For $$\sin x = \frac{1}{2}$$, we need to find the angles $$x$$ in the interval $$[0, 2\pi)$$ whose sine is $$\frac{1}{2}$$. We know that $$\sin \frac{\pi}{6} = \frac{1}{2}$$. The sine function is positive in the first and second quadrants.

In the first quadrant, the solution is:

$$x_1 = \frac{\pi}{6}$$

In the second quadrant, the solution is found by subtracting the reference angle from $$\pi$$.

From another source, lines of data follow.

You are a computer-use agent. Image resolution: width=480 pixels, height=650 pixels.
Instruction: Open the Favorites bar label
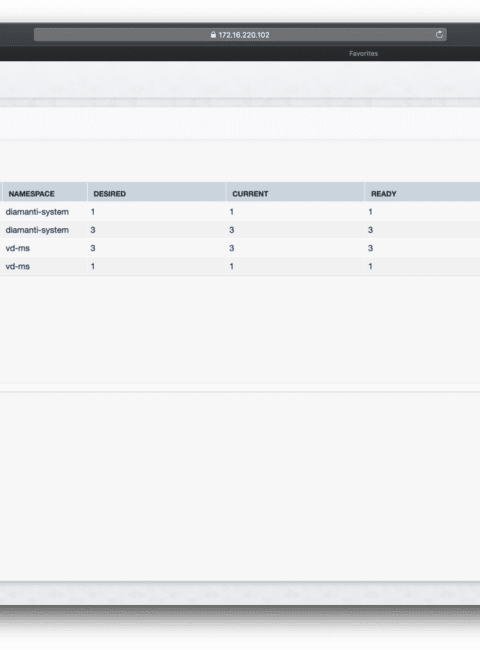pos(363,53)
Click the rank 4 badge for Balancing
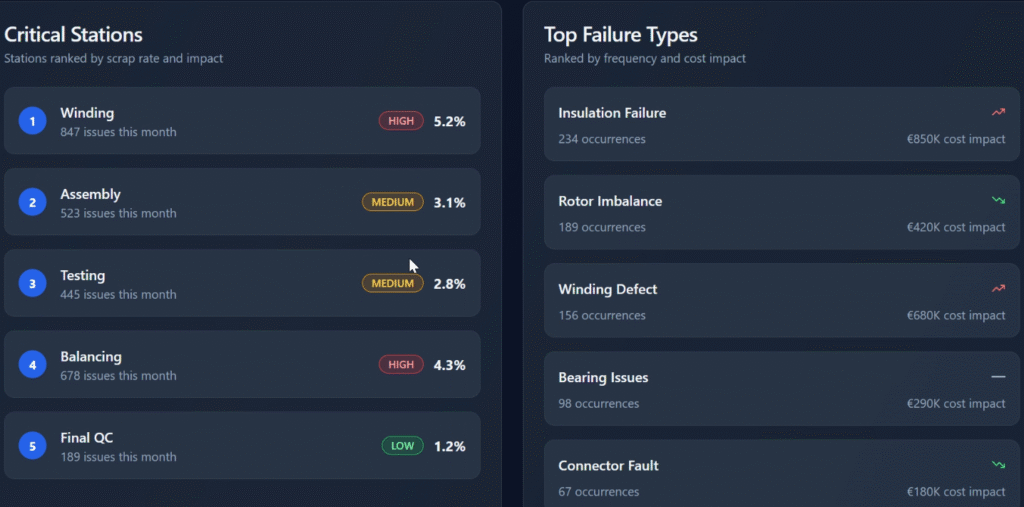The width and height of the screenshot is (1024, 507). (x=32, y=365)
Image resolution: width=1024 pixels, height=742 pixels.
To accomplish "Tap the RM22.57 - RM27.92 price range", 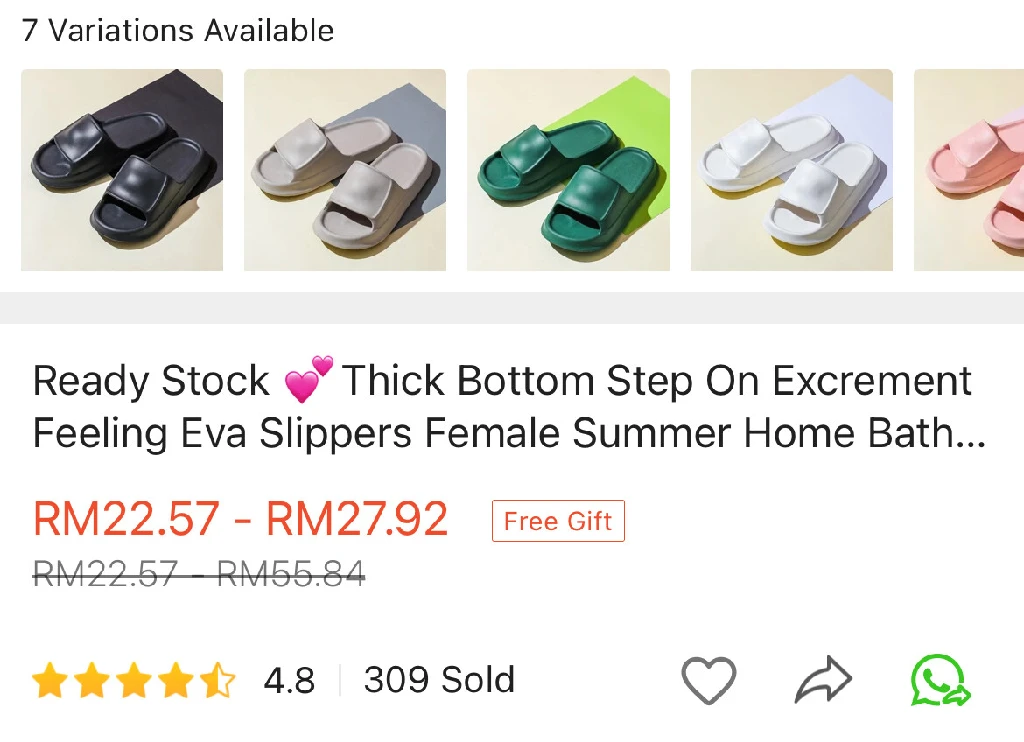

$$x_2 = \pi - \frac{\pi}{6} = \frac{6\pi}{6} - \frac{\pi}{6} = \frac{5\pi}{6}$$

**step5 Solve Case 2: sin x = 3**

For $$\sin x = 3$$, we need to consider the range of the sine function. The sine function's values always fall between $$-1$$ and $$1$$ (inclusive), i.e., $$-1 \leq \sin x \leq 1$$. Since $$3$$ is outside this range, there are no real solutions for $$x$$ in this case.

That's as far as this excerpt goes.